Sunday 13 February 2011

After being frozen for a long time felt like writing something this time[ as i deleted the other 2 horribly scribbled piece of *&^%, cos I felt now, after reading them again that they were really worth it]....hmmmm as a coincidence its a sunday been selected again for inking my thoughts but no coffee or a really nice movie to motivate me.....so I wud say I hav been self motivated this time[ ya the rain outside is still the boss mood setter ;)...setter?? is that even a word?? who cares if I call it a word then it isssss]....
As always thinking about a topic to write would be a major concern as I cant try to be a rebel like Sithu expressing my strong opinions, or am nt as artistic as chloe to write about paintings n arts[ cant really quote any guys here as I can hardly remember any of them telling they do write..... cm on guys we are talented enuff to write interesting things] well the rain has stopped and its as calm as a Grave yard[ now u see how well a horror movie u watched yesterday can really help u compare things, supply metaphors and make your listening abilities more sharp to hear the slightest of the slight noice some where inside the house....tho that doesnt imply that I am scared or believe in ghosts, but what I meant to say is how much ever strong we are -we are all still human beings,.....and unfortunately smtimes the mind is not under our influence but acts on its own based on the experinces it's had wid stuffs like horror movies and sm wierd homo sapiens...so its jus not our fault wen we dont really behave like ourselves] and there it goes look out for a topic to write about and just get diverted from the source[ and as i write this I started to feel I can really be noticed ( or recognised) for using more brackets than the actual words ;)].

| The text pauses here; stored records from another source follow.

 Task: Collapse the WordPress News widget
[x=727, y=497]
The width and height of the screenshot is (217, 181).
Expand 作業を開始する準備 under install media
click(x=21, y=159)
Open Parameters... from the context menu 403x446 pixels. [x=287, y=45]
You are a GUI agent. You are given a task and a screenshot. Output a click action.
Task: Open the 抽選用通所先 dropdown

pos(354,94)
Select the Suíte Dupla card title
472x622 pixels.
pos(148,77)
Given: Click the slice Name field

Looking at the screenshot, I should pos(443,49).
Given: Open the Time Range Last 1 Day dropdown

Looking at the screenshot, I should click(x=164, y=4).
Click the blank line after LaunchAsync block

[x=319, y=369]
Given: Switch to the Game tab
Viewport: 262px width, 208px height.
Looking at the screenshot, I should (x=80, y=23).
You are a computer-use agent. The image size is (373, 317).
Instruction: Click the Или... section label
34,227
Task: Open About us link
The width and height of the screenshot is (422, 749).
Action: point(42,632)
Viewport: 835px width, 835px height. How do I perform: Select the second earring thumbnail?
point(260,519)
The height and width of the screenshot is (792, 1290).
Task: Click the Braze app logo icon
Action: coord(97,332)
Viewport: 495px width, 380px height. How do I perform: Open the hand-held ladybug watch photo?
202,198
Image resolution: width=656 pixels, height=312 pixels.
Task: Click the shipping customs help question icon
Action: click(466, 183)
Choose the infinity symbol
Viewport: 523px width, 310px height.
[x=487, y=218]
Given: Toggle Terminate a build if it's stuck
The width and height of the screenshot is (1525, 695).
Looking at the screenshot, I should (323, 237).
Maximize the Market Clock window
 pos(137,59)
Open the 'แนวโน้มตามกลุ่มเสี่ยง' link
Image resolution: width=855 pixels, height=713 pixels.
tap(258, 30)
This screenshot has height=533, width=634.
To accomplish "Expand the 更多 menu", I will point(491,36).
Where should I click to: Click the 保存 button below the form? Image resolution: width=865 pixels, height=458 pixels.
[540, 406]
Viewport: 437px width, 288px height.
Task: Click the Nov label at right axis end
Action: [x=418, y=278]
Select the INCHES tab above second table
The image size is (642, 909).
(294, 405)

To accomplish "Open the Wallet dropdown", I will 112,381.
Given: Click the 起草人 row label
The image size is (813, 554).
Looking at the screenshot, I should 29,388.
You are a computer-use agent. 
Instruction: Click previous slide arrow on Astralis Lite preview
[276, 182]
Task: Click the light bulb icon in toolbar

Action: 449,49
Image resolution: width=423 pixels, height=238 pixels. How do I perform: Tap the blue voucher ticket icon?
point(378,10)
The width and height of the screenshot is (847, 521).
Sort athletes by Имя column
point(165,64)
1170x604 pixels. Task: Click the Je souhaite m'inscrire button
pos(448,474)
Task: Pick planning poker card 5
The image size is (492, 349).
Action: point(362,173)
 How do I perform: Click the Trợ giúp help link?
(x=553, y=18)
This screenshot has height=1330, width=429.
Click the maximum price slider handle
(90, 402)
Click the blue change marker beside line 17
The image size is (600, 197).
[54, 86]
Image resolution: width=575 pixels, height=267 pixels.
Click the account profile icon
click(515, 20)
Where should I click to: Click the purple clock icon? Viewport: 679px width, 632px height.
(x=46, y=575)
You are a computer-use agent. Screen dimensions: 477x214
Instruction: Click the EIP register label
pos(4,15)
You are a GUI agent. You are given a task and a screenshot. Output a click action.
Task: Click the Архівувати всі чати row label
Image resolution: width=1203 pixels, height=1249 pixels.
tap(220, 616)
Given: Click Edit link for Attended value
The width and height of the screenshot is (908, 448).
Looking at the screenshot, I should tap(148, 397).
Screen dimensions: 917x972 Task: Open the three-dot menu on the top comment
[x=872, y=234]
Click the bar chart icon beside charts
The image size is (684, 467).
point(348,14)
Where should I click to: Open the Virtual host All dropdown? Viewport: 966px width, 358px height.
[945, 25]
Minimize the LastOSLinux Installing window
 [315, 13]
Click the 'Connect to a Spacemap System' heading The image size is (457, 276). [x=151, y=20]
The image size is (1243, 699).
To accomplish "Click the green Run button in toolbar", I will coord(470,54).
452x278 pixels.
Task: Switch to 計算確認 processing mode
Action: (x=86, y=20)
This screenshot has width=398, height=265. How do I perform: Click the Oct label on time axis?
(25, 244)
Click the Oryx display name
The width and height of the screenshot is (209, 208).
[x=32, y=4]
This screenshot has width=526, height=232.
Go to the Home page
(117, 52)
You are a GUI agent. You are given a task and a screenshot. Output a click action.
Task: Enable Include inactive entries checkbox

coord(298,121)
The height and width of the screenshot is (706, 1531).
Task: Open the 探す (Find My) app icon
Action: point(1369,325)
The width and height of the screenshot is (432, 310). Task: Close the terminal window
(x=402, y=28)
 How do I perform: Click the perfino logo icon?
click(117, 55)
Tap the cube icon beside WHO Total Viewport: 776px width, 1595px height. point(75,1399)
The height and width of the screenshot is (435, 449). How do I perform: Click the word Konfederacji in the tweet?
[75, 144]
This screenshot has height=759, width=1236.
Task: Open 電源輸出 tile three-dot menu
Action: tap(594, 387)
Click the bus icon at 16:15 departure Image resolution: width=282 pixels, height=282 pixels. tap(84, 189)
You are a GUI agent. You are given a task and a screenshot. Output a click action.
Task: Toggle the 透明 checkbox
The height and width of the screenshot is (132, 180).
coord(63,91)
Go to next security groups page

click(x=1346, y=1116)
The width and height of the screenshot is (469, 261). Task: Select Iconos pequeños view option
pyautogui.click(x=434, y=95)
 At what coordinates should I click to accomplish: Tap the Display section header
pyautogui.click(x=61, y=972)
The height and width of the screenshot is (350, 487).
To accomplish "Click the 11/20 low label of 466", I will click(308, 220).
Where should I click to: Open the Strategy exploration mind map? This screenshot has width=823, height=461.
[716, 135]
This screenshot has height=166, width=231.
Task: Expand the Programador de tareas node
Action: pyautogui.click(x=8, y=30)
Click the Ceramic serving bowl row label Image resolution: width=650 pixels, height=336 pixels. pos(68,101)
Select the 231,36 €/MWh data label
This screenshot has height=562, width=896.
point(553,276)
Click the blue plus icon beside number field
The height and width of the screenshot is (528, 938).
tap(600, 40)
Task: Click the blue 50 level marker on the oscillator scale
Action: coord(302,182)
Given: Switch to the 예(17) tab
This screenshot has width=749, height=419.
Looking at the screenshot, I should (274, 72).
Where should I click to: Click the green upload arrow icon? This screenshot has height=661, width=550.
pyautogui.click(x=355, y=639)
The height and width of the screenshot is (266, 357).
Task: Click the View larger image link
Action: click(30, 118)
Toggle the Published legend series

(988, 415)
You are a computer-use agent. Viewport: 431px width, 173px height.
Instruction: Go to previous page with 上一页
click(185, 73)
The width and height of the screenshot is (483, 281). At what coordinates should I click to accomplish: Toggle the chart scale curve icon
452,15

Right now all of us here, by here I mean with my fellow friends in Liverpool, having jus one thing running in mind day and night, whts really gonna happen next? where are we getting a job, am I really Lucky enough to get it soon?? how can I be so careless not even worried about the immediate future right now -but more interested in planning a design for the house which I may/may not build in the late future and further go a step ahead appreciating myself for the ultimate designs being used.....holy crap[ I knw the current comfort of the part time job and the vitamin supply its giving me has partially driven me to act like this, but the other partial making me so is my own blood which really cant take in any sort of trouble, worries or concerns, but jus wants to stay calm and careless] I know its really not worth worrying about it as I feel sooner or later we will be placed somewhere and its gonna be the same busy corporate life getting into our life, why not make use of the leisure which we are never getting back again for a lifetime and get the best of it......enjoy watching your fav TV shows[ ya am watching friends for the third time now]-movies, peep through the window and.....[ ya what were you thinking there?? pervs] and see the lovely rain which definitely is gonna make you nostalgic[ at least reminding you one incident back from your school days- as I remembered today 'when I was in the fourth grade and we used to see through the window and shout rain is coming rain is coming and laughing at our innocent grammatical mistake there came this teacher[ no not able to recollect who it was Hyacinth or Meera] and corrected us we gotta use the phrase 'its raining' instead...aaaw those were the days man....] ya what I meant was though dont be completely stress free and over relaxed like me[ ya all my frends kno about it,...its not a secret any more...my assignments and dissertation stand as a living proof for my laziness[ well I would say not lazy but jus that I had a life to live and other important things pre occupied me rather ;)]...so just do whatever we can like applying for jobs, getting rejected and applying again but just make it a part of your daily routine rather making itself a complete day.Go out or stay in but enjoy the leisure right now...else we may find it only after few 20-25 years[ else i will feel guilty that its only me whos wasting time :B].
when Ras and Amy called today and asked how many jobs I hav applied so for I happily told them around.............................................................................................5'...hahahah ya I know thts me[ as I remember Id asked them the same question few months back when they were in London to get a reply which was almost the same but simply had a '0' right next to 5 ;)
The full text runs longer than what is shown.